Substitute the values of $$a$$, $$b$$, and $$c$$ into the formula:
$$x = \frac{-(-9\pi) \pm \sqrt{(-9\pi)^2 - 4(18)(\pi^2)}}{2(18)}$$
$$x = \frac{9\pi \pm \sqrt{81\pi^2 - 72\pi^2}}{36}$$
$$x = \frac{9\pi \pm \sqrt{9\pi^2}}{36}$$
$$x = \frac{9\pi \pm 3\pi}{36}$$
Now, we find the two roots:
For the first root (let's call it $$x_1$$):
$$x_1 = \frac{9\pi - 3\pi}{36} = \frac{6\pi}{36} = \frac{\pi}{6}$$
For the second root (let's call it $$x_2$$):
$$x_2 = \frac{9\pi + 3\pi}{36} = \frac{12\pi}{36} = \frac{\pi}{3}$$
Given that $$ \alpha < \beta $$, we have:
$$ \alpha = \frac{\pi}{6} $$
$$ \beta = \frac{\pi}{3} $$
Both $$ \alpha $$ and $$ \beta $$ are positive, which is consistent with the domain requirement for $$(g \circ f)(x) = \cos(x)$$.

**step4** Calculating the Area

The area A bounded by the curve $$y = (g \circ f)(x) = \cos(x)$$, the x-axis ($$y=0$$), and the lines $$x = \alpha = \frac{\pi}{6}$$ and $$x = \beta = \frac{\pi}{3}$$ is given by the definite integral:
$$A = \int_{\alpha}^{\beta} (g \circ f)(x) dx$$
$$A = \int_{\pi/6}^{\pi/3} \cos(x) dx$$
To evaluate this integral, we find the antiderivative of $$ \cos(x) $$, which is $$ \sin(x) $$.
Then, we apply the Fundamental Theorem of Calculus:
$$A = [\sin(x)]_{\pi/6}^{\pi/3}$$
$$A = \sin\left(\frac{\pi}{3}\right) - \sin\left(\frac{\pi}{6}\right)$$
Recall the standard trigonometric values:
$$ \sin\left(\frac{\pi}{3}\right) = \frac{\sqrt{3}}{2} $$
$$ \sin\left(\frac{\pi}{6}\right) = \frac{1}{2} $$
Substitute these values into the expression for A:
$$A = \frac{\sqrt{3}}{2} - \frac{1}{2}$$
$$A = \frac{\sqrt{3}-1}{2}$$
The area is $$\frac{\sqrt{3}-1}{2}$$ square units.

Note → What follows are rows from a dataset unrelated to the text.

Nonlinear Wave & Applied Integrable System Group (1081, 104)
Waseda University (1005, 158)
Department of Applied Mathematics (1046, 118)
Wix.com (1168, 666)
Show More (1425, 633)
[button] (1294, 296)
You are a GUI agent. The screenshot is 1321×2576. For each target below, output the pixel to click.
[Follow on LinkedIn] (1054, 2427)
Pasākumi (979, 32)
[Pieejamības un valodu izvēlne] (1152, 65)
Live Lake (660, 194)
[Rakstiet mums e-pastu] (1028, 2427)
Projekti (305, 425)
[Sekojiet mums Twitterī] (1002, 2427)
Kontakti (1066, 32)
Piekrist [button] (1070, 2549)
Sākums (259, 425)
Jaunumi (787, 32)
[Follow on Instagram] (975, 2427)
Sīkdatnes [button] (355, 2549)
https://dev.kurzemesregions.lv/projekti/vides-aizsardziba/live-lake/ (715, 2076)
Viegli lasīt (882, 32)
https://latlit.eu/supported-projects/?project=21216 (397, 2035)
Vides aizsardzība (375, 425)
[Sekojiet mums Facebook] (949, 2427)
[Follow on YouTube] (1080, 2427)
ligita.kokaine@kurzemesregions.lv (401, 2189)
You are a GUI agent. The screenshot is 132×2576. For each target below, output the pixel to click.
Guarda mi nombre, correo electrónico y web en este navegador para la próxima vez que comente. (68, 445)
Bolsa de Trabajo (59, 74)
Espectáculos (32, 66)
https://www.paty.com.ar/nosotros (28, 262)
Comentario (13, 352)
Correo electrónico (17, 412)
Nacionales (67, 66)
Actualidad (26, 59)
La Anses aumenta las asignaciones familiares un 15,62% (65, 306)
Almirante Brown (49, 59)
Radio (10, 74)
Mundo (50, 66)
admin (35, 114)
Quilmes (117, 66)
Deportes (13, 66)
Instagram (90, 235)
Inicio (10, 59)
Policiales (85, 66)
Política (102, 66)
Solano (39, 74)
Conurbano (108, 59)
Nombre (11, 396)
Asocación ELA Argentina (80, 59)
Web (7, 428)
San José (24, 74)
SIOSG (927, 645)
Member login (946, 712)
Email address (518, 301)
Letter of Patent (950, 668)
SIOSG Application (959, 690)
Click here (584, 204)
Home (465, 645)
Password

**step5** Comparing with Options

The calculated area is $$ \frac{\sqrt{3}-1}{2} $$.
Let's compare this with the given options:
A) $$ \frac{\sqrt{3}+1}{2} $$
B) $$ \frac{\sqrt{3}-\sqrt{2}}{2} $$
C) $$ \frac{\sqrt{2}-1}{2} $$
D) $$ \frac{\sqrt{3}-1}{2} $$
Our result matches option D.